→ THE PROBLEM:
Each line with the string "tweet" is to be copied from the records below.
━━ MATERIAL FOR THIS TASK ━━
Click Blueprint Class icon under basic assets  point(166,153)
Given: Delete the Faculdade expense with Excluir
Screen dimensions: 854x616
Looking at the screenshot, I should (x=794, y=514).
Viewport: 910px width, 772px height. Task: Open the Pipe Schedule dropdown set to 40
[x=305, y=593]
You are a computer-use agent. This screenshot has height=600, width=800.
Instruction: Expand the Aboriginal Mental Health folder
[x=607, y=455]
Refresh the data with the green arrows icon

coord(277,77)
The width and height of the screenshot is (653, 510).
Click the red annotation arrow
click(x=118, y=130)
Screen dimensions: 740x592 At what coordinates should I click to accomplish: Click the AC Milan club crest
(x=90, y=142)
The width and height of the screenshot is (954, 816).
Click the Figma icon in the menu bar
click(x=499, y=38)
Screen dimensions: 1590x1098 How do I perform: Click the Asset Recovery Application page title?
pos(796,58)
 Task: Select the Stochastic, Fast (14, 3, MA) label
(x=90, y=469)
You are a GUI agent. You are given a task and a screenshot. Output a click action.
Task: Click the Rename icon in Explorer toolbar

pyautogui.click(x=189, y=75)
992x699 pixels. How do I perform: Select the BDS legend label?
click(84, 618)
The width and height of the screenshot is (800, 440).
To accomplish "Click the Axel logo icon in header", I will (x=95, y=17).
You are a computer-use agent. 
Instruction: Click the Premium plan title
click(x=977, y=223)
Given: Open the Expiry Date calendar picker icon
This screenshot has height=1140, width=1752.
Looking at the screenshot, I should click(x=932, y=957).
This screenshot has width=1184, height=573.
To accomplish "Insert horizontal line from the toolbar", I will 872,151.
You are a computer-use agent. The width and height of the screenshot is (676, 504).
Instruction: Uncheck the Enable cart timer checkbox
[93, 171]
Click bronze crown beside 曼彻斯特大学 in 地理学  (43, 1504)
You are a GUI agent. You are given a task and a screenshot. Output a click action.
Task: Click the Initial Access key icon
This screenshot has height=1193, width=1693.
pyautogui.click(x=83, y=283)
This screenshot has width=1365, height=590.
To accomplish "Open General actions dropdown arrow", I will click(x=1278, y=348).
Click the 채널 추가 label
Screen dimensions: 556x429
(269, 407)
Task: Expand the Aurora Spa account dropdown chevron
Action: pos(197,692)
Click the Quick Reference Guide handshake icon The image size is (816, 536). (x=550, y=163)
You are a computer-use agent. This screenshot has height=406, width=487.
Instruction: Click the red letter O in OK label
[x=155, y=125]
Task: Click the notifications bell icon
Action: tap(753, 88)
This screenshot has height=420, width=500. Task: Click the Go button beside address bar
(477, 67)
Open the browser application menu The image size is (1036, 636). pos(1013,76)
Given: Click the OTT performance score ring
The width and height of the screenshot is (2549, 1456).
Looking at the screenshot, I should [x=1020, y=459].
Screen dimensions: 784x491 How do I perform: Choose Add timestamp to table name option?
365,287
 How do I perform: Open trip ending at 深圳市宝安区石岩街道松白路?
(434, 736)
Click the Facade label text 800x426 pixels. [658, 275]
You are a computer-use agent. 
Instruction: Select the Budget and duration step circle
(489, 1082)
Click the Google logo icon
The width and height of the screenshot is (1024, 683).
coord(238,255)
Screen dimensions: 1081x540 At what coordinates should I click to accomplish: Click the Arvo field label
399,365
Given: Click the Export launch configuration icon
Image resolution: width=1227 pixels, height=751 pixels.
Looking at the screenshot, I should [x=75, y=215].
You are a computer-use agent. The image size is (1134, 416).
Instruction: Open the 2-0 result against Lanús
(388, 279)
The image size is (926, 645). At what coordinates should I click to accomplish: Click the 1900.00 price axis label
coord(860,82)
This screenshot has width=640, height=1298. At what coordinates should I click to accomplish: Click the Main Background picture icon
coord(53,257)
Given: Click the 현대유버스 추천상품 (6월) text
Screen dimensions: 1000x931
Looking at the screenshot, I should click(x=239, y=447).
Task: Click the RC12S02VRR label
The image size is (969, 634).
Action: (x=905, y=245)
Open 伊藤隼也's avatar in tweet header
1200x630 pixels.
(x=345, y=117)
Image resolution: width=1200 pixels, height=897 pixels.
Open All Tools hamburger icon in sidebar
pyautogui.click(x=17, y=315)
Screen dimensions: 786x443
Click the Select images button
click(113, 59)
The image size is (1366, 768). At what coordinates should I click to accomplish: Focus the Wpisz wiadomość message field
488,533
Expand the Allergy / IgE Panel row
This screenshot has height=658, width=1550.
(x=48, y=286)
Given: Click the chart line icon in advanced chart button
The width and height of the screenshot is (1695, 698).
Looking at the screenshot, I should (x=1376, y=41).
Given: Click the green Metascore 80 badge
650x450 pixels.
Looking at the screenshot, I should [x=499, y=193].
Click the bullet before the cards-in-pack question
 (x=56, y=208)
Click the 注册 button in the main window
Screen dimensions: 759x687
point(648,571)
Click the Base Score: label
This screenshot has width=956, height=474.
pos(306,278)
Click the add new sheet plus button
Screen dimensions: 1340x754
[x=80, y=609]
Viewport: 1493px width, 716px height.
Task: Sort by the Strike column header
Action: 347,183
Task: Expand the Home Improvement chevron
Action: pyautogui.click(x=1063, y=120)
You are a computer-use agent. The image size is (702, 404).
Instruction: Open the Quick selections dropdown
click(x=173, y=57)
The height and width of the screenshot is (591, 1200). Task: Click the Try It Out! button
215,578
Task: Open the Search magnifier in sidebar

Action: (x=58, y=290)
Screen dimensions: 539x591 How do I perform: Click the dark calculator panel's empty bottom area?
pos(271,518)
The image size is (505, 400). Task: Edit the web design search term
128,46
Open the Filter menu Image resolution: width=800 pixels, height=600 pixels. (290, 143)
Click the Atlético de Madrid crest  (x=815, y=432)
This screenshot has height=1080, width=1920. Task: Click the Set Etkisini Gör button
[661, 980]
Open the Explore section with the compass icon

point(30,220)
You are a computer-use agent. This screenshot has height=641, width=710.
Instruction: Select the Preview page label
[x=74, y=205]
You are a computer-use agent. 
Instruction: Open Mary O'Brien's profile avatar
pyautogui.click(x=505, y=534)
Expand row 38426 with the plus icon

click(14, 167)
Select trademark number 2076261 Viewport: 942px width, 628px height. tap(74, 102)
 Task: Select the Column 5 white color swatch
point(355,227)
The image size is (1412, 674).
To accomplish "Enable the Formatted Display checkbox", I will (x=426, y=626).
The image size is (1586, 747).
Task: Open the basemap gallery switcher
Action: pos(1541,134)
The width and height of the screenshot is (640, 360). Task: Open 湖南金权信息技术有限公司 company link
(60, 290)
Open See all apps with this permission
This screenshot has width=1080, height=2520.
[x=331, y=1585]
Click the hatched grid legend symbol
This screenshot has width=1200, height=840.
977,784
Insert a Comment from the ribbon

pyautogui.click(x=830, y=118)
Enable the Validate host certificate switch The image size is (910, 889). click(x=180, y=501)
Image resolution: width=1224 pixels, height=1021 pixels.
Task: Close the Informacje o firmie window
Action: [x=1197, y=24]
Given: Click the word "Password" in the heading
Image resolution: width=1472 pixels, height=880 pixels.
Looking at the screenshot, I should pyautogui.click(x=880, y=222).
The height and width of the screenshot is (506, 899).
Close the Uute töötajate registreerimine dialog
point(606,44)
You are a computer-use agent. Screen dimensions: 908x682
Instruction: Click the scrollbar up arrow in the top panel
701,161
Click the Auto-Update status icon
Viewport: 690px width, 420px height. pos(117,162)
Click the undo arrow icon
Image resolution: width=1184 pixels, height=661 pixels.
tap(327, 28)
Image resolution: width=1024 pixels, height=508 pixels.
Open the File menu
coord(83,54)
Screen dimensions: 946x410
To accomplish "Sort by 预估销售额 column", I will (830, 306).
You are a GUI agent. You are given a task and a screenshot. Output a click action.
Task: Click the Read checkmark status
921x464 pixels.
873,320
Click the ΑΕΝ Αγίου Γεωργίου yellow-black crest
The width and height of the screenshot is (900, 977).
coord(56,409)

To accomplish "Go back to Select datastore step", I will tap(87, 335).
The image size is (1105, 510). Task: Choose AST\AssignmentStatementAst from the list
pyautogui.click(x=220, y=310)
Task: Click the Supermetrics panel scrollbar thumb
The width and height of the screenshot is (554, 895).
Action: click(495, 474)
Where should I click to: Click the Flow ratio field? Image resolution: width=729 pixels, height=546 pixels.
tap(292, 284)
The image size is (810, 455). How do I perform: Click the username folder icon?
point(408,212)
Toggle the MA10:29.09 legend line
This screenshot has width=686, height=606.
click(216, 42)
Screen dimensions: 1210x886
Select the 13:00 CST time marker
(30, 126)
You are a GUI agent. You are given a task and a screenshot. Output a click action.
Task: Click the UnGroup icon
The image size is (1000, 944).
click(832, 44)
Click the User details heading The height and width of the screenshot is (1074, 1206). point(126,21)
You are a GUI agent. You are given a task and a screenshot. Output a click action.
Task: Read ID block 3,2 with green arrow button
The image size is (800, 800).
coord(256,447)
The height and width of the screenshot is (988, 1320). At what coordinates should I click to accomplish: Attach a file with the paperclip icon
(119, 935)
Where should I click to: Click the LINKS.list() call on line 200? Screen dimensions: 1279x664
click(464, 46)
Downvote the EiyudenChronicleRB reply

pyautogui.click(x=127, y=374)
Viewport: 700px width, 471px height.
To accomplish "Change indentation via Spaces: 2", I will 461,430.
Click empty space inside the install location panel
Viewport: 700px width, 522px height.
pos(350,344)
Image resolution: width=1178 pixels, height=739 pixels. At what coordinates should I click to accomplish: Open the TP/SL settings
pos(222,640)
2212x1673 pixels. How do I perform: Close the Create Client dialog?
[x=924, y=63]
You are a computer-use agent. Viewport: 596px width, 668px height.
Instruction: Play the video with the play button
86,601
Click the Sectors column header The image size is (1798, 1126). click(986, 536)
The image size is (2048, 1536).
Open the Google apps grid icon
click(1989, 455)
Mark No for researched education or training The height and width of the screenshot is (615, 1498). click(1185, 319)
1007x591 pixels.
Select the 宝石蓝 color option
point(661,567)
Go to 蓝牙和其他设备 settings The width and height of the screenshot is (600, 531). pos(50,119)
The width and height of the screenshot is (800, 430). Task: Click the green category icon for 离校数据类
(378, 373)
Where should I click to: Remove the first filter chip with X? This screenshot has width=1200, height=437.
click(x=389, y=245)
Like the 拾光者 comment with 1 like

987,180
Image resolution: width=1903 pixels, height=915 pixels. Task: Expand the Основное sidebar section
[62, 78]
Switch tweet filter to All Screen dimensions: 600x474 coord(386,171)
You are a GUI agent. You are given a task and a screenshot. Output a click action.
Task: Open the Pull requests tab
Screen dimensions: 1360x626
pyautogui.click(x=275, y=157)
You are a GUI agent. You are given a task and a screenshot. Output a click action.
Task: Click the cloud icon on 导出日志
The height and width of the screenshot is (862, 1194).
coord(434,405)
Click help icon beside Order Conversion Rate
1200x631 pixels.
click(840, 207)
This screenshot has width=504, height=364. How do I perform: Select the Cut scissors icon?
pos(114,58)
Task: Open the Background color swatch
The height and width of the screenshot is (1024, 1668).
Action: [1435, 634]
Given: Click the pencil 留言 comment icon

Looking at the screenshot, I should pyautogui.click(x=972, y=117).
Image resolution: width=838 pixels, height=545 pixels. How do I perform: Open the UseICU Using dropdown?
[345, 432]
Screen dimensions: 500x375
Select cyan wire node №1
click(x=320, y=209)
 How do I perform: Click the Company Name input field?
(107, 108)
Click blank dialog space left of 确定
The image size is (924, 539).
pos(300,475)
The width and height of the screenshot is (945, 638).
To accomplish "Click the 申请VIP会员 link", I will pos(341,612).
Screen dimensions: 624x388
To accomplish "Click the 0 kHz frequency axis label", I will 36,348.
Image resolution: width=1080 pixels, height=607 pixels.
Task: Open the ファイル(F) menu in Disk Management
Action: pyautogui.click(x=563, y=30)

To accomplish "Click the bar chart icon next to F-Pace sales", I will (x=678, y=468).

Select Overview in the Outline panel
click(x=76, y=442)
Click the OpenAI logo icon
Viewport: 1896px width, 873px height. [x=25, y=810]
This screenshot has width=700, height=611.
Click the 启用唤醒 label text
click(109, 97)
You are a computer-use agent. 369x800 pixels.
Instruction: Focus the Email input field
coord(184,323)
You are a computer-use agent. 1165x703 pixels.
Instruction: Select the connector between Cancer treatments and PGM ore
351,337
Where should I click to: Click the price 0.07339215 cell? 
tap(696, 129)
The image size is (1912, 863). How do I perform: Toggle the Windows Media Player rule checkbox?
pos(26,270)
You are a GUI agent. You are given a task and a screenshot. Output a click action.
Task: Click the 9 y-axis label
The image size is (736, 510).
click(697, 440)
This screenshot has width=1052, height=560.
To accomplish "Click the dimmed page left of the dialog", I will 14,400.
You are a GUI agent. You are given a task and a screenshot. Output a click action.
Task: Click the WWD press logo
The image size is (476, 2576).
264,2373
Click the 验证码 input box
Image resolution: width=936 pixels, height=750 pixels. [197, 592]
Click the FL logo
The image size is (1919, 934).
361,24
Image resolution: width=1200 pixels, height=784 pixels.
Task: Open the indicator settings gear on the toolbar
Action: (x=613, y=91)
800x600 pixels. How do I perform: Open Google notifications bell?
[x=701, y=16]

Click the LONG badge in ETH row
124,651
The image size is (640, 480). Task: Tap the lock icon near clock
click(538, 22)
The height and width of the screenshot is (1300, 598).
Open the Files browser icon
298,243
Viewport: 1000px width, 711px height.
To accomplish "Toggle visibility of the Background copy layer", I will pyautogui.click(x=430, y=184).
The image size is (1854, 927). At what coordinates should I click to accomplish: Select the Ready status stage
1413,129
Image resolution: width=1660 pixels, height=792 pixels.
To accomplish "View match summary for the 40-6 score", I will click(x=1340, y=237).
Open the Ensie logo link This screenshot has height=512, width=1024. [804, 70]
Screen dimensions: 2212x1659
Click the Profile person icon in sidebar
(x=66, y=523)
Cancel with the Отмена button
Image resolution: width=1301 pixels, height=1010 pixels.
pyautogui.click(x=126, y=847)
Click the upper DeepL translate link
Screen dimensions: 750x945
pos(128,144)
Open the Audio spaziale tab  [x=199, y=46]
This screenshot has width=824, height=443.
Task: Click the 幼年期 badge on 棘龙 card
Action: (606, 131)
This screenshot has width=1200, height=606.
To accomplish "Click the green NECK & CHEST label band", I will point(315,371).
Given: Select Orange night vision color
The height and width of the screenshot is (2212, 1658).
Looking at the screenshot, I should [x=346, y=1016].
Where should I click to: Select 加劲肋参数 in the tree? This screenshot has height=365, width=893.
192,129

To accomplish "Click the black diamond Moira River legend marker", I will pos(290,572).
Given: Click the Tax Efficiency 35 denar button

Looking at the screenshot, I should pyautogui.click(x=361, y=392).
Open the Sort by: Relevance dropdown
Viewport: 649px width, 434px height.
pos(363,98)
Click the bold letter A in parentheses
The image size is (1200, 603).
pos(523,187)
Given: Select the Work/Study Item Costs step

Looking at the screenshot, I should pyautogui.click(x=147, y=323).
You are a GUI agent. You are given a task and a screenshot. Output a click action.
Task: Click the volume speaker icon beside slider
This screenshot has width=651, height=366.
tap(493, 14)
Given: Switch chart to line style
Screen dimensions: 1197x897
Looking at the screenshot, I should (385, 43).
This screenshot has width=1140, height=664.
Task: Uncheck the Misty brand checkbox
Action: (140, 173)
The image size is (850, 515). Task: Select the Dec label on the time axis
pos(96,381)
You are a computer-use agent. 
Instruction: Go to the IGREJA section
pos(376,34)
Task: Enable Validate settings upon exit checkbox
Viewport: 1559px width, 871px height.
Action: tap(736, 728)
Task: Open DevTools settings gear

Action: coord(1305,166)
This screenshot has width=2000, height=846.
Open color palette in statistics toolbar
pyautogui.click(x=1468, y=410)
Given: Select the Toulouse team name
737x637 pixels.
━━━
→ OUTPUT OF THE EXERCISE:
Open 伊藤隼也's avatar in tweet header
Switch tweet filter to All Screen dimensions: 600x474 coord(386,171)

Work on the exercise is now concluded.